__ACTIVITY__
Return, word for word, only the lines from the one containing "Click the hero" through the last line of the entries.

*** EXERCISE INPUT ***

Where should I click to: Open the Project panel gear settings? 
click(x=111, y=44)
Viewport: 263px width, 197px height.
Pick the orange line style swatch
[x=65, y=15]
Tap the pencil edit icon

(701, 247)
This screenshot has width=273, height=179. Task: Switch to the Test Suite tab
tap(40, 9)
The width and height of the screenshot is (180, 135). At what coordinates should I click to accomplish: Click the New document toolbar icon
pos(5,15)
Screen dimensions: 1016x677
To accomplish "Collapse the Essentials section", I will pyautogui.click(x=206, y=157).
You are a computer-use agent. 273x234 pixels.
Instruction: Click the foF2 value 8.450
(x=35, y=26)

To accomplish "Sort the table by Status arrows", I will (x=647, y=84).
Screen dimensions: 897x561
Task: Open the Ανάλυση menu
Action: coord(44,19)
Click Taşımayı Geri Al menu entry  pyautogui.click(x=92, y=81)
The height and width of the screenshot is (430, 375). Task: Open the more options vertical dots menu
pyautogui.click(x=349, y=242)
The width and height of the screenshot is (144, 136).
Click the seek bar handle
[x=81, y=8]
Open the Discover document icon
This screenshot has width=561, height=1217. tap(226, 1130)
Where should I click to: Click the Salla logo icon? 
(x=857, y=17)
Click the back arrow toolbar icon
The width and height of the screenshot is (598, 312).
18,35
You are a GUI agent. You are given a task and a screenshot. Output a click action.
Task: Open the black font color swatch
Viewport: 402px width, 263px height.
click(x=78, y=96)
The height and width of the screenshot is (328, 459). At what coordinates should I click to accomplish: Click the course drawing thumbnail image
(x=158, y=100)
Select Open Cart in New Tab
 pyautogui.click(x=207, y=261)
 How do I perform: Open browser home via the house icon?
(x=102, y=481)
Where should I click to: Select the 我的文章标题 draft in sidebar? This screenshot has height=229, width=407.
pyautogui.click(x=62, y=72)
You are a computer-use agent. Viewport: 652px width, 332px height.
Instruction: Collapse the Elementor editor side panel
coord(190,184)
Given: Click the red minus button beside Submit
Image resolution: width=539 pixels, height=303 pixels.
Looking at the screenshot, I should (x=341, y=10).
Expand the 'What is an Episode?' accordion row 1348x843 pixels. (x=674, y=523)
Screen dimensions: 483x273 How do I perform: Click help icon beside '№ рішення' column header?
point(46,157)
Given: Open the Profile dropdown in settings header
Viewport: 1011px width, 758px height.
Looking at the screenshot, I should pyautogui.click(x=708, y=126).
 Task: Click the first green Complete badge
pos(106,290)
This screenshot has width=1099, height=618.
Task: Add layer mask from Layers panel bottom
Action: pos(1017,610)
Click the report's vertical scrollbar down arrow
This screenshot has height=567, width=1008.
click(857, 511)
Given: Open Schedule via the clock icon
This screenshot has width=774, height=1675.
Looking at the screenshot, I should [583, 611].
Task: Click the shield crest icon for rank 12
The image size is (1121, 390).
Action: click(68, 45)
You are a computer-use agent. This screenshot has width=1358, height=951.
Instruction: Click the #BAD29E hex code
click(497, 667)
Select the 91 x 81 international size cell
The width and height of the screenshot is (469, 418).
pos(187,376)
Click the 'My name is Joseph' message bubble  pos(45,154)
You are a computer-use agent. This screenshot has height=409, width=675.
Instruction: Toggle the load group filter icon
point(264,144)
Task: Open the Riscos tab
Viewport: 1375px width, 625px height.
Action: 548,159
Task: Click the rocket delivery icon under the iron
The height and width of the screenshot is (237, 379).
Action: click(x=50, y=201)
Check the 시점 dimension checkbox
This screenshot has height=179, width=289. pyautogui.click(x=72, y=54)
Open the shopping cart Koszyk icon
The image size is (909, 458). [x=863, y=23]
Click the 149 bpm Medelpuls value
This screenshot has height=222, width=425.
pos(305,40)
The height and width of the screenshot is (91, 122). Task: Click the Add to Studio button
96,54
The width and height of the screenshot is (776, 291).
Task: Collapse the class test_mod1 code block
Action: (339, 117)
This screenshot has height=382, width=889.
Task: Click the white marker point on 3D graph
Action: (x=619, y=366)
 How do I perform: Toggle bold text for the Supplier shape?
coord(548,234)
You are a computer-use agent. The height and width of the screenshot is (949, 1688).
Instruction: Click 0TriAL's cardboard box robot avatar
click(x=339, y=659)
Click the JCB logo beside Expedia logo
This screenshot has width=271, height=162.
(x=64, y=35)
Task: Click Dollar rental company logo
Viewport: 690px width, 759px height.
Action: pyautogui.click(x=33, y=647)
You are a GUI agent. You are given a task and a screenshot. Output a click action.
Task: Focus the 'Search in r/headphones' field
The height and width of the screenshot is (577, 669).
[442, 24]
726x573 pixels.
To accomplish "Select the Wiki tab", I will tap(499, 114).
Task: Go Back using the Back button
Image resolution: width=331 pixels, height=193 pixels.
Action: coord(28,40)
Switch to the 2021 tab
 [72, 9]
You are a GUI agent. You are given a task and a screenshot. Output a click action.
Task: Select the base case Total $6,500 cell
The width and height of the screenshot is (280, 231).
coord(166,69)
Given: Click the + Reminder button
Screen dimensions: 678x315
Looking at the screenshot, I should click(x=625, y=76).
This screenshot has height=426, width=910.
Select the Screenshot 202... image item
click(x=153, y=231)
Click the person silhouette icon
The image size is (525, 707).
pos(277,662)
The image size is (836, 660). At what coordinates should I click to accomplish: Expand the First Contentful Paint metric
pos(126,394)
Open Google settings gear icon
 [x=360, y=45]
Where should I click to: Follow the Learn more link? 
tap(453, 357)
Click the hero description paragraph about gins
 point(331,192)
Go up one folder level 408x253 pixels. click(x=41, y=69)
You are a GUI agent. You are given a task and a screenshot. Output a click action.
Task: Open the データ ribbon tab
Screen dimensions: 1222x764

*** End of EXERCISE INPUT ***

__EXERCISE SOLUTION__
Click the hero description paragraph about gins
 point(331,192)
Go up one folder level 408x253 pixels. click(x=41, y=69)
You are a GUI agent. You are given a task and a screenshot. Output a click action.
Task: Open the データ ribbon tab
Screen dimensions: 1222x764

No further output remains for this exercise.